Para a também professora do Departamento de História da USP e especialista em História da África, Maria Cristina Cortez Wissenbach, a educação das crianças deve ser pautada por diretrizes, com a necessidade de quebrar estereótipos e valorizar o passado de um continente de onde veio grande parte da população brasileira. 'É preciso incutir nos alunos do ensino básico orgulho da ascendência africana. é assim também que se vence sentimentos de inferioridade e se combate o racismo da sociedade baseado na ideia de que existem raças superiores e inferiores, mais inteligentes e as menos capacitadas.

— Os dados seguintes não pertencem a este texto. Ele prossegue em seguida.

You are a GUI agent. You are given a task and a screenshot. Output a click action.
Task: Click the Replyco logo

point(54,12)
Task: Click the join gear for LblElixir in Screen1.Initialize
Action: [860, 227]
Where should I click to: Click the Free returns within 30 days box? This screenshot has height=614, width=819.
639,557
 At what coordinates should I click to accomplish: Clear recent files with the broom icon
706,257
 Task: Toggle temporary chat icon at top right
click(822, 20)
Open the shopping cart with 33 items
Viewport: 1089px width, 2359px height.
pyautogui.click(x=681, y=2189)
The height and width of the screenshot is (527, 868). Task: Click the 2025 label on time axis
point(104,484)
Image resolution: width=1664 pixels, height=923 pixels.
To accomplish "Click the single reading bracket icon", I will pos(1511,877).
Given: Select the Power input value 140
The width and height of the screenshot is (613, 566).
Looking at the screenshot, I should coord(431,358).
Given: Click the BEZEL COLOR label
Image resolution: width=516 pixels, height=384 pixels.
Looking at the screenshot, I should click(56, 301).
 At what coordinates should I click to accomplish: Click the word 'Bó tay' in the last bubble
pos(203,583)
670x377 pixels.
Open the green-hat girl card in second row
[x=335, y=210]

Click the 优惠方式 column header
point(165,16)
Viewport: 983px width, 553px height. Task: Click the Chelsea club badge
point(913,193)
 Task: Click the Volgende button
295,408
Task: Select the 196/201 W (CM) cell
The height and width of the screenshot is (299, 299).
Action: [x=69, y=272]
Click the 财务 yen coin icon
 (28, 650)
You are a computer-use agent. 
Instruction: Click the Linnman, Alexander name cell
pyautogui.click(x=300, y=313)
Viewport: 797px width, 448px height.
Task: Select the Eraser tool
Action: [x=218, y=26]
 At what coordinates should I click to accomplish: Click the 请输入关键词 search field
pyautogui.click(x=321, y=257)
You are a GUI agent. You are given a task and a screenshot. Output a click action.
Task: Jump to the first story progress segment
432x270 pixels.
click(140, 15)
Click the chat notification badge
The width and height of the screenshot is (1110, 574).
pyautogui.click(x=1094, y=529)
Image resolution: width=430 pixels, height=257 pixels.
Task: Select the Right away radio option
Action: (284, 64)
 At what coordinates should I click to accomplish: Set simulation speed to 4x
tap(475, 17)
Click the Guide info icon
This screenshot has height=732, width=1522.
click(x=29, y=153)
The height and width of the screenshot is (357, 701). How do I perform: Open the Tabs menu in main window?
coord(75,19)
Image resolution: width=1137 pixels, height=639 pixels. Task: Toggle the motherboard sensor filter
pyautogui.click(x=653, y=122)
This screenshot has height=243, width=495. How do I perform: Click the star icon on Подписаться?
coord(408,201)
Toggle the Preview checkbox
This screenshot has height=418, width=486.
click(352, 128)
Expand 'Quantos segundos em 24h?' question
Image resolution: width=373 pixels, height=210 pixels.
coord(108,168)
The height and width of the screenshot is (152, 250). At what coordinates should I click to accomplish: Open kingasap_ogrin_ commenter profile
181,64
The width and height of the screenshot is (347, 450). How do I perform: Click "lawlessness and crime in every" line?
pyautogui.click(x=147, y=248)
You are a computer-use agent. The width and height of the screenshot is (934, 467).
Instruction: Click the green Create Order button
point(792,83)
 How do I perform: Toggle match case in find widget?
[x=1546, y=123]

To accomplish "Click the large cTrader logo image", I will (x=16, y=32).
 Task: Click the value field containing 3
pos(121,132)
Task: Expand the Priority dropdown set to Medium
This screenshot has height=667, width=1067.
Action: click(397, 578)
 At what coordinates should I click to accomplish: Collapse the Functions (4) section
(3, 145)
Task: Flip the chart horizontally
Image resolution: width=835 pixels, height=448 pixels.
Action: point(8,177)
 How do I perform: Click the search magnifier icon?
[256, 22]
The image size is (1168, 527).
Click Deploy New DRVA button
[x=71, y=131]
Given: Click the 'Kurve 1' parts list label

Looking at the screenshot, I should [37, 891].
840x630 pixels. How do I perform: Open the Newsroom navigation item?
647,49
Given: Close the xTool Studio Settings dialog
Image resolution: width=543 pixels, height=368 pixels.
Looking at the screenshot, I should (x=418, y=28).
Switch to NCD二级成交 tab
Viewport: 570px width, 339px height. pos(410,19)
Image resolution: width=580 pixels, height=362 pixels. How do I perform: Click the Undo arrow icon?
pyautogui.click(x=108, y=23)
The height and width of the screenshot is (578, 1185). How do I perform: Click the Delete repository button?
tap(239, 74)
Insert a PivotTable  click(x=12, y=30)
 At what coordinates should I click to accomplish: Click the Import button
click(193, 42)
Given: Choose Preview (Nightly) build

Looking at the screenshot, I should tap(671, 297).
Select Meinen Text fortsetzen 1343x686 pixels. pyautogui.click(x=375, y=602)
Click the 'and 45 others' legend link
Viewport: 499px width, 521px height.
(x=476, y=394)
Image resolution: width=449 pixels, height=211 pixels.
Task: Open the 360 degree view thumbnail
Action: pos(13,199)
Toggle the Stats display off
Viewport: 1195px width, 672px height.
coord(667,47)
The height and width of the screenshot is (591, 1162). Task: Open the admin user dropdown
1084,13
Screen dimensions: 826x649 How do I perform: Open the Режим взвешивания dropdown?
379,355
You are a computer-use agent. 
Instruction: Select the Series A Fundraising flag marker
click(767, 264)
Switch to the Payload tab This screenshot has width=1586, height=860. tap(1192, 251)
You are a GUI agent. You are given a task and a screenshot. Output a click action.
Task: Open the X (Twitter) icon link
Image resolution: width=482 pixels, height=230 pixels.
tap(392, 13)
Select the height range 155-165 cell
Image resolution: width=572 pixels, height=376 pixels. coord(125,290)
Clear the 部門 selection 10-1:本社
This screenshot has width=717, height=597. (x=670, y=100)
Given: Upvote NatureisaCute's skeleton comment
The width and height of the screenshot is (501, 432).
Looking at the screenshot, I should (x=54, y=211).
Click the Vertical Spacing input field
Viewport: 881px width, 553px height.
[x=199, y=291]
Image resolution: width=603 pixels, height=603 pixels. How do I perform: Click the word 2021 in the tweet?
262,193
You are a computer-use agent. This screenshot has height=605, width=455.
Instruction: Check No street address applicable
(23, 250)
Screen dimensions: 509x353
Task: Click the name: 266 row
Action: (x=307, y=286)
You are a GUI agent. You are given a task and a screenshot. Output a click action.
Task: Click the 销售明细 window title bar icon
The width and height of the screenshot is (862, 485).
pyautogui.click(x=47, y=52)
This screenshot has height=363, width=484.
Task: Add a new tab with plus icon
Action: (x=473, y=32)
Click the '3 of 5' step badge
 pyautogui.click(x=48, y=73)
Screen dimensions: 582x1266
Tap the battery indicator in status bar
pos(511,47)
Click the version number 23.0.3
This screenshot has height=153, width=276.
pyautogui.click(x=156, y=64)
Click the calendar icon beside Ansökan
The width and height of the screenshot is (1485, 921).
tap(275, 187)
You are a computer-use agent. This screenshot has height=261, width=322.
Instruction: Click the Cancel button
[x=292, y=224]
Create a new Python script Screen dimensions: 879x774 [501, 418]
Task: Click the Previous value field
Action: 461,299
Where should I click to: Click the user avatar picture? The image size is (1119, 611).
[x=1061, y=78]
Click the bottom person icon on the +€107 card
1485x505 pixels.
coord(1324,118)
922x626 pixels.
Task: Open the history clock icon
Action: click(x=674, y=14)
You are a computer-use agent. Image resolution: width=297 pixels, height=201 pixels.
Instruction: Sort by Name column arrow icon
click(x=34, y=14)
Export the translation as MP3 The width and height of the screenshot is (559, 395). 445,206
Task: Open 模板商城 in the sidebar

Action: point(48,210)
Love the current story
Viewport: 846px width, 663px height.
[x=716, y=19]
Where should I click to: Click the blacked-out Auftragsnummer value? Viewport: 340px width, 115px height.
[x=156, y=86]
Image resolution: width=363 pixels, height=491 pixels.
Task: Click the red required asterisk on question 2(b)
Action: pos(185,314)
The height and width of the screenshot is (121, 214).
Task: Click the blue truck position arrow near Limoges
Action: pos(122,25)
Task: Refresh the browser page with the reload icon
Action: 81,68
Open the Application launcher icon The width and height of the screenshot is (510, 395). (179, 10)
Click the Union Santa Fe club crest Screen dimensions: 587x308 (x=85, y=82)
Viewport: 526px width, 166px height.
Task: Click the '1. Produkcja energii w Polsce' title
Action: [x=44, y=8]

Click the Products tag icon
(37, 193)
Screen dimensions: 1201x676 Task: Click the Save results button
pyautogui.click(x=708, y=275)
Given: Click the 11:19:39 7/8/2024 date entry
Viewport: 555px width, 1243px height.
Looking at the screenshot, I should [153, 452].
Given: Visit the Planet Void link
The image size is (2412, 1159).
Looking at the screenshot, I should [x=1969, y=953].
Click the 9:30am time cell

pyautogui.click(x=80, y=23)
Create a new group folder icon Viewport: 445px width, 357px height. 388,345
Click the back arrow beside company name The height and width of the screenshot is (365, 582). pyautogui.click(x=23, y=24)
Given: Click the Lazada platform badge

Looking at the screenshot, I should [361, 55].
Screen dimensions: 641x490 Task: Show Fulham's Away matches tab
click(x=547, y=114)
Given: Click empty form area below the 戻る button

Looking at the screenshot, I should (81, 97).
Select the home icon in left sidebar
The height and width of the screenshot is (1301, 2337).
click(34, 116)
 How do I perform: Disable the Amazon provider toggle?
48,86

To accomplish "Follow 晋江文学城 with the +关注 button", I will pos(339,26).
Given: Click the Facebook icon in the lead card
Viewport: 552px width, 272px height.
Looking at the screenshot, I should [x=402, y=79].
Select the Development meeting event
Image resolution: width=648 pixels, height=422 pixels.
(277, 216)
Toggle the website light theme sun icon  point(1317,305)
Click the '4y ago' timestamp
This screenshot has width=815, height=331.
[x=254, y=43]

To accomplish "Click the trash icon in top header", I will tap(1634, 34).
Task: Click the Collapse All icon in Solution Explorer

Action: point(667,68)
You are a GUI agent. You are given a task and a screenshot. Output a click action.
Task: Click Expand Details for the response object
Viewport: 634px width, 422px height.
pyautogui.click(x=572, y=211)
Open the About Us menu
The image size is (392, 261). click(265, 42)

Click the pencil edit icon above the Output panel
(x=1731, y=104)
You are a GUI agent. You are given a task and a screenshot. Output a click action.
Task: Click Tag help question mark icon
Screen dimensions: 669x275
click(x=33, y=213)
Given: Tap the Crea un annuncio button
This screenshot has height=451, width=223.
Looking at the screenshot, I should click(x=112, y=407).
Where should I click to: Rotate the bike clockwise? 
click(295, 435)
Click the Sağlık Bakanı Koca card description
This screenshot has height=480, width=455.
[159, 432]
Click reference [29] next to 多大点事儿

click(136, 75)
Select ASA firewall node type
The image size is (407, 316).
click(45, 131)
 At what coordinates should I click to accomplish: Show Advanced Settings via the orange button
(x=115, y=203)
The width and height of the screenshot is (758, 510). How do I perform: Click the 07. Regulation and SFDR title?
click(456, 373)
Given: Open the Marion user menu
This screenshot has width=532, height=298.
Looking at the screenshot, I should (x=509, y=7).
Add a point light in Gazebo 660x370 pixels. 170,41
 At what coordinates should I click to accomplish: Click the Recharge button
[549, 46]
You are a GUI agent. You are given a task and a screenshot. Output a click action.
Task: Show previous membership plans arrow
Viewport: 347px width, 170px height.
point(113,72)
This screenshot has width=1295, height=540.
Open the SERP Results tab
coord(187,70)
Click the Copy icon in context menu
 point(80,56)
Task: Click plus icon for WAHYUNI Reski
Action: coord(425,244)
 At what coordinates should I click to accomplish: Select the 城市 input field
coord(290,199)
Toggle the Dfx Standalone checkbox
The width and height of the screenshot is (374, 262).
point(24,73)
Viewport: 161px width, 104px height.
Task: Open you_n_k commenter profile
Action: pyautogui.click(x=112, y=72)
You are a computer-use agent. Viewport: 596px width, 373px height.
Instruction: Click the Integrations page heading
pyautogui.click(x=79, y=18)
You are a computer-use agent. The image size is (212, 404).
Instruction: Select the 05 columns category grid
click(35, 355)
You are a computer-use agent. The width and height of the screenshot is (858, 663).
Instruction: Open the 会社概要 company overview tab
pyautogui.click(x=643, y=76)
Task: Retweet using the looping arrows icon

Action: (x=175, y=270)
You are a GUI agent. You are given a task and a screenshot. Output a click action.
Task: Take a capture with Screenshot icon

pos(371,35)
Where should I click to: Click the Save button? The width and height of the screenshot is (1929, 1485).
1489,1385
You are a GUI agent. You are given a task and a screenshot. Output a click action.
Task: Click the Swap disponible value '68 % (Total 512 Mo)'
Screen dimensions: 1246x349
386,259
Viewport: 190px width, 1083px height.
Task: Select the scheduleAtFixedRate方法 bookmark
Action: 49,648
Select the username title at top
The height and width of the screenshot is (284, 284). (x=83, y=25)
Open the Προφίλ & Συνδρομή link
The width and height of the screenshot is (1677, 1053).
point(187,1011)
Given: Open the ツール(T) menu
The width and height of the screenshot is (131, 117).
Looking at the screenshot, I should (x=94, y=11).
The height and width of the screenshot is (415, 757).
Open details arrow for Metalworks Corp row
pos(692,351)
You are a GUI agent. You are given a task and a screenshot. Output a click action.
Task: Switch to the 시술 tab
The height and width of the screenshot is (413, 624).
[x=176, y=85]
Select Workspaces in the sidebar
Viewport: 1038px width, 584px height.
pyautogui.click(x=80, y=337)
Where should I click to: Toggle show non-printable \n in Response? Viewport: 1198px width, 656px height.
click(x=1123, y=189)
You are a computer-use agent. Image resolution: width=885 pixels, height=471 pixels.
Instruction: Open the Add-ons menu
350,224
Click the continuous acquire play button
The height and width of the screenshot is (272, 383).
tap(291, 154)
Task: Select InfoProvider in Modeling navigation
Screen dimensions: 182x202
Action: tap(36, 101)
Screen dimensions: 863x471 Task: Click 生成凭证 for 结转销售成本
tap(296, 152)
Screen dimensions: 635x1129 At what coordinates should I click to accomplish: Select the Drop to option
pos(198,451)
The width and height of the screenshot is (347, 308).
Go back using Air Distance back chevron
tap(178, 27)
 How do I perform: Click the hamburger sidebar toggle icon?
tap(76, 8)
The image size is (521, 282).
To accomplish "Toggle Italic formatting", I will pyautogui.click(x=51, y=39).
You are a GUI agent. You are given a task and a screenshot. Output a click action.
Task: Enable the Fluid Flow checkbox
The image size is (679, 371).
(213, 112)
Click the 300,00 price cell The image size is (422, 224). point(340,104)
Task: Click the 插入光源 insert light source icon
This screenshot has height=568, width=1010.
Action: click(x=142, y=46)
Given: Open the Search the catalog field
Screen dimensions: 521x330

A História da África em sua complexidade ajuda a romper paradigmas evolucionistas', analisa.
Em aula para o curso do CEA, por exemplo, ela tratou de um período específico da história das sociedades subsaarianas, antes da chegada dos europeus. 'Concentrei-me nas sociedades sahelianas que se desenvolveram entre os séculos VIII e XVI alimentadas pelo comércio transaariano e pelo advento do Islã, trazidos pelos comerciantes do norte africano. A intensão foi mostrar a historicidade e as interações entre as sociedades africanas e outros povos e outras civilizações' aponta. Além disso, a experiência da aula foi gratificante, pois ela disse que a recepção foi espantosa, o interesse das pessoas muito grande e as questões bastante pertinentes.
Já para o curso do NAP Brasil África, Wissenbach diz estar preparando uma aula que diz respeito à escravidão na África e à diáspora dos africanos pelo mundo atlântico. 'O tema tem a ver com minha preocupação da apresentação e discutir de onde vieram nossos escravos africanos, dissolvendo a ideia de que vieram do nada, ou de um vazio histórico', comenta. Outro ponto abordado no curso será demonstrar como se caracterizavam as chamadas nações africanas no Brasil, para ilustrar toda essa gama de grupos e culturas. '[Vou analisar] quem foram os haussás, os malês, os congos e os angolas, os benguelas, os moçambiques, como e porque se agruparam e quais os traços gerais de suas culturas, visões de mundo e religiosidades'".
Jornal do Campus. ano 33, n. 437, primeira quinzena - abril/2015, p. 5.